4. **Calculate the total grams needed:**
* Total grams = 0.246 moles * 158.166 grams/mole = 38.9188 grams.
* Rounding to three important numbers (because our starting numbers 60.0 and 4.10 had three), we get **38.9 grams**.

Alternative answer

Answer:
a. 430 g of FeCl₃
b. 38.9 g of Ca(CH₃COO)₂ Explain
This is a question about how much of a solid "stuff" you need to weigh out to make a liquid solution of a specific strength. It's like following a recipe! We need to know about "moles" and "molar mass." The solving step is:

First, for both parts, we need to figure out what one "mole" of each chemical weighs. This is called its **molar mass**, and we find it by adding up the weights of all the atoms in the chemical using a Periodic Table (which is like a big cheat sheet for atom weights!).

**Part a.

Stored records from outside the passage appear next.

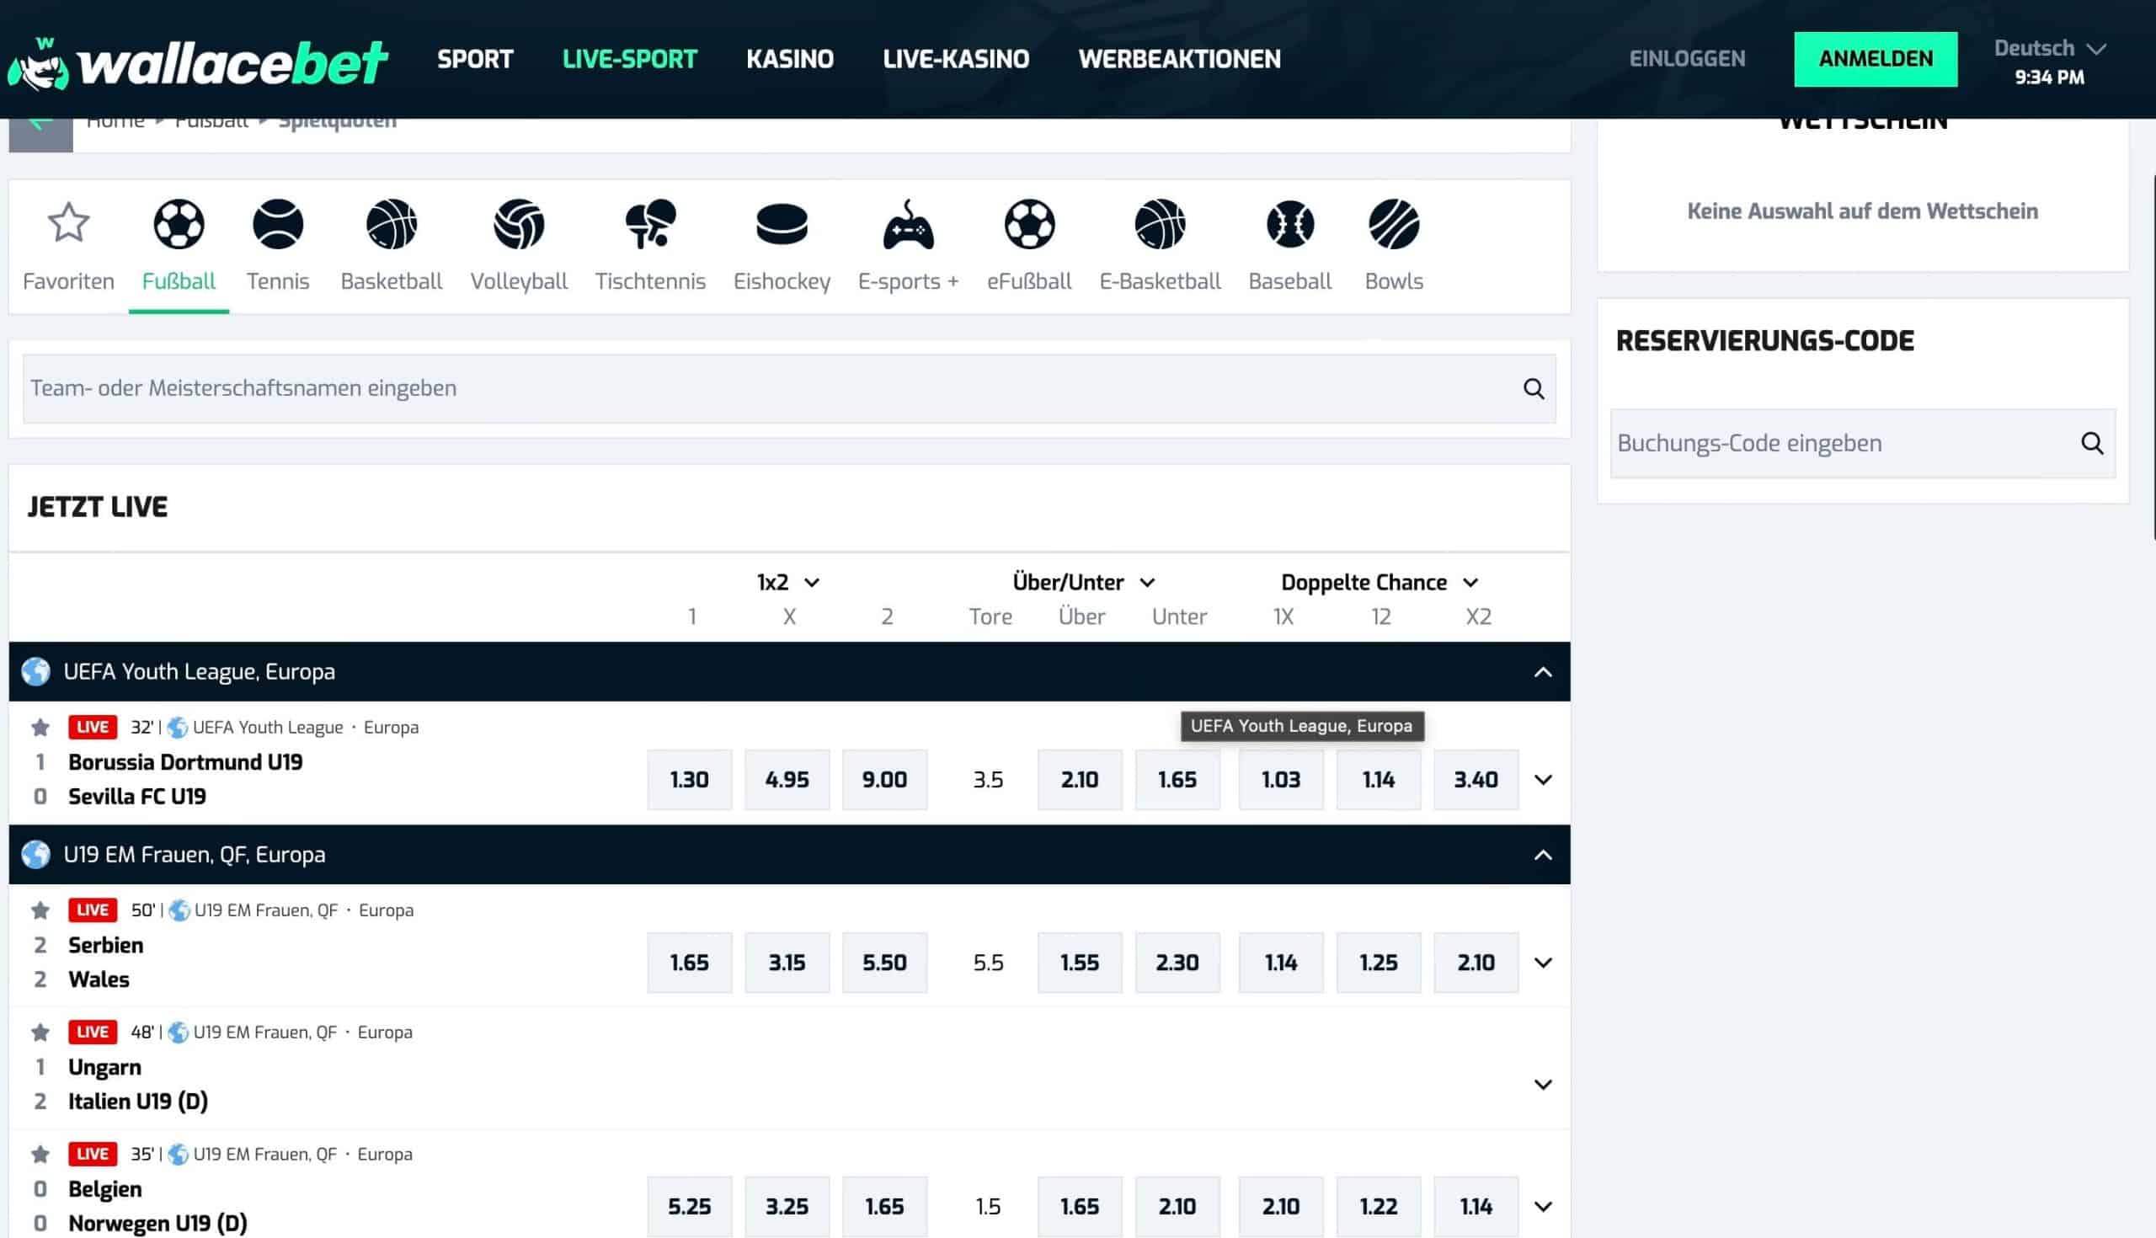
Task: Click the Bowls sport icon
Action: (x=1393, y=224)
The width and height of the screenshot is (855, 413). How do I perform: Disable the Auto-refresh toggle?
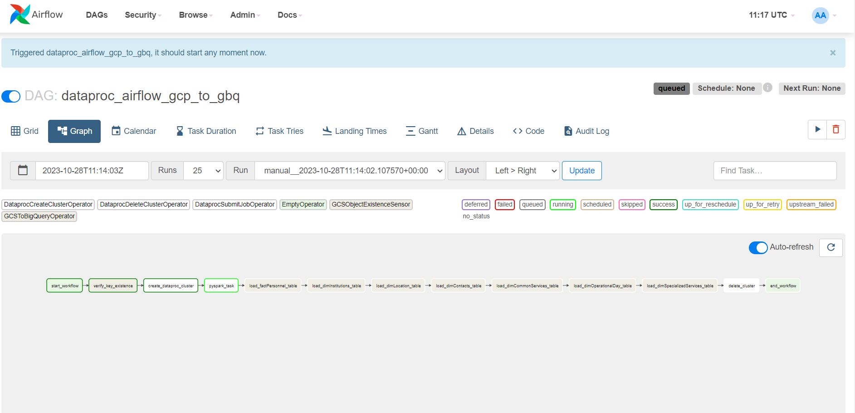click(x=758, y=247)
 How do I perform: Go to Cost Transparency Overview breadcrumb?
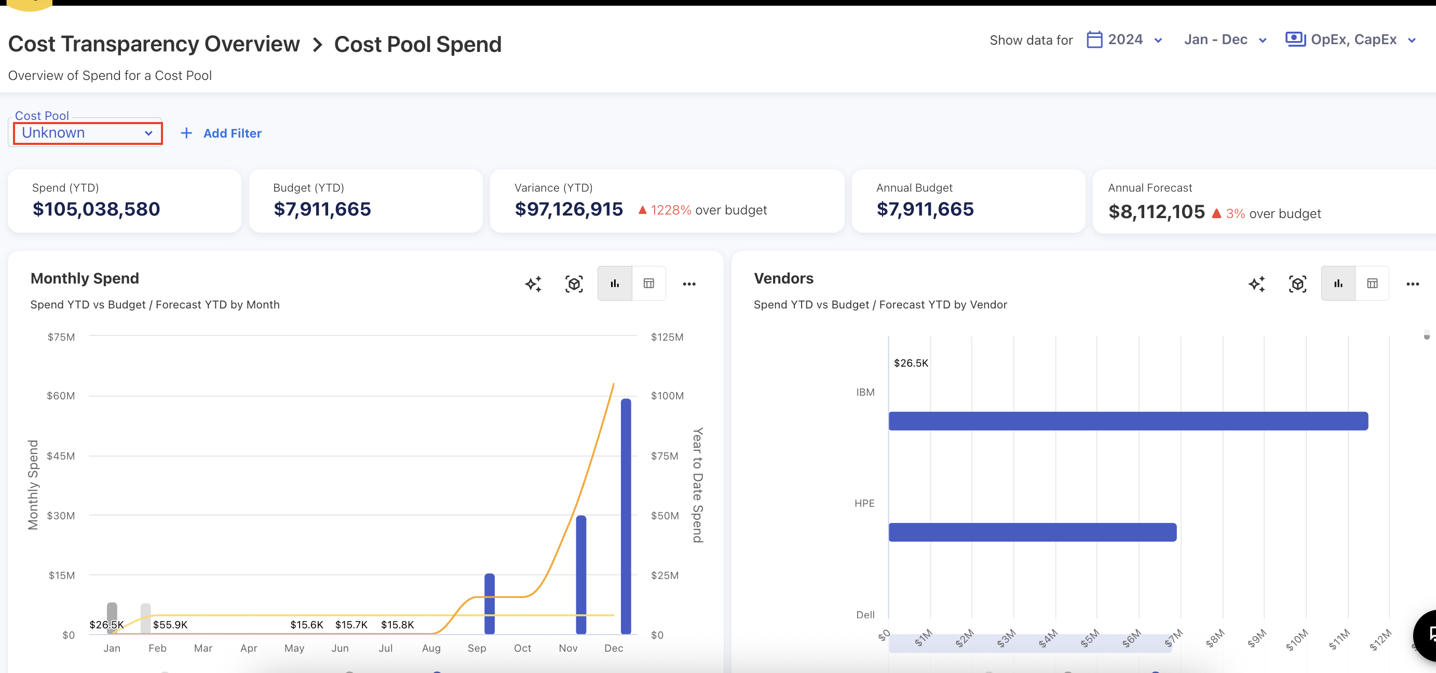pos(154,44)
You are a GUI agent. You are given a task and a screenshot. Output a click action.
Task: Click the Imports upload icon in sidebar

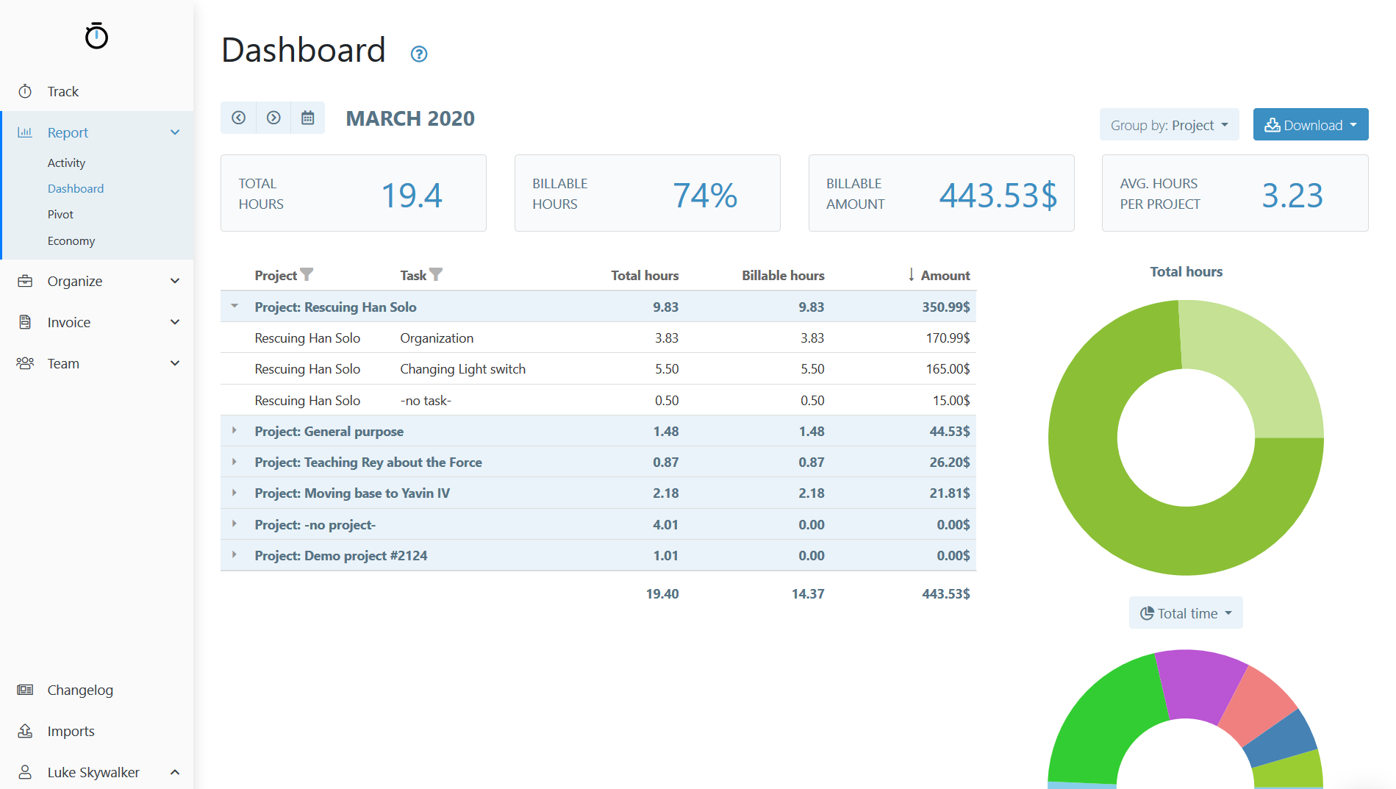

Iron(III) chloride, FeCl₃**
1. **Find the molar mass of FeCl₃:**
* Iron (Fe) weighs about 55.845 grams per mole.
* Chlorine (Cl) weighs about 35.453 grams per mole.
* Since FeCl₃ has one Fe and three Cl atoms, its total weight for one mole is: 55.845 + (3 × 35.453) = 55.845 + 106.359 = 162.204 grams.
* So, one mole of FeCl₃ weighs 162.204 grams.
2. **Calculate how many moles we need:**
* The problem says we want a 0.780 M solution, which means 0.780 moles of FeCl₃ in every liter.
* We need 3.40 liters of this solution.
* So, total moles needed = 0.780 moles/L × 3.40 L = 2.652 moles of FeCl₃.
3. **Convert moles to grams:**
* Since one mole of FeCl₃ is 162.204 grams, then 2.652 moles would be: 2.652 moles × 162.204 grams/mole = 430.158528 grams.
* Rounding to make it neat (because the numbers in the problem only had three important digits), we need **430 grams of FeCl₃**.

**Part b. Calcium acetate, Ca(CH₃COO)₂**
1. **First, convert the volume to Liters:**
* The volume is given as 60.0 mL. There are 1000 mL in 1 L, so 60.0 mL = 0.0600 L.
2. **Find the molar mass of Ca(CH₃COO)₂:**
* Calcium (Ca) weighs about 40.078 grams per mole.
* Carbon (C) weighs about 12.011 grams per mole.
* Hydrogen (H) weighs about 1.008 grams per mole.
* Oxygen (O) weighs about 15.999 grams per mole.
* Ca(CH₃COO)₂ has 1 Ca, 4 C (2 from each CH₃COO group), 6 H (3 from each CH₃COO group), and 4 O (2 from each CH₃COO group).
* Total weight for one mole = 40.078 + (4 × 12.011) + (6 × 1.008) + (4 × 15.999)
= 40.078 + 48.044 + 6.048 + 63.996 = 158.166 grams.
* So, one mole of Ca(CH₃COO)₂ weighs 158.166 grams.
3. **Calculate how many moles we need:**
* We want a 4.10 M solution, meaning 4.10 moles of Ca(CH₃COO)₂ in every liter.
* We need 0.0600 liters.
* So, total moles needed = 4.10 moles/L × 0.0600 L = 0.246 moles of Ca(CH₃COO)₂.
4. **Convert moles to grams:**
* Since one mole of Ca(CH₃COO)₂ is 158.166 grams, then 0.246 moles would be: 0.246 moles × 158.166 grams/mole = 38.909076 grams.
* Rounding to make it neat, we need **38.9 grams of Ca(CH₃COO)₂**.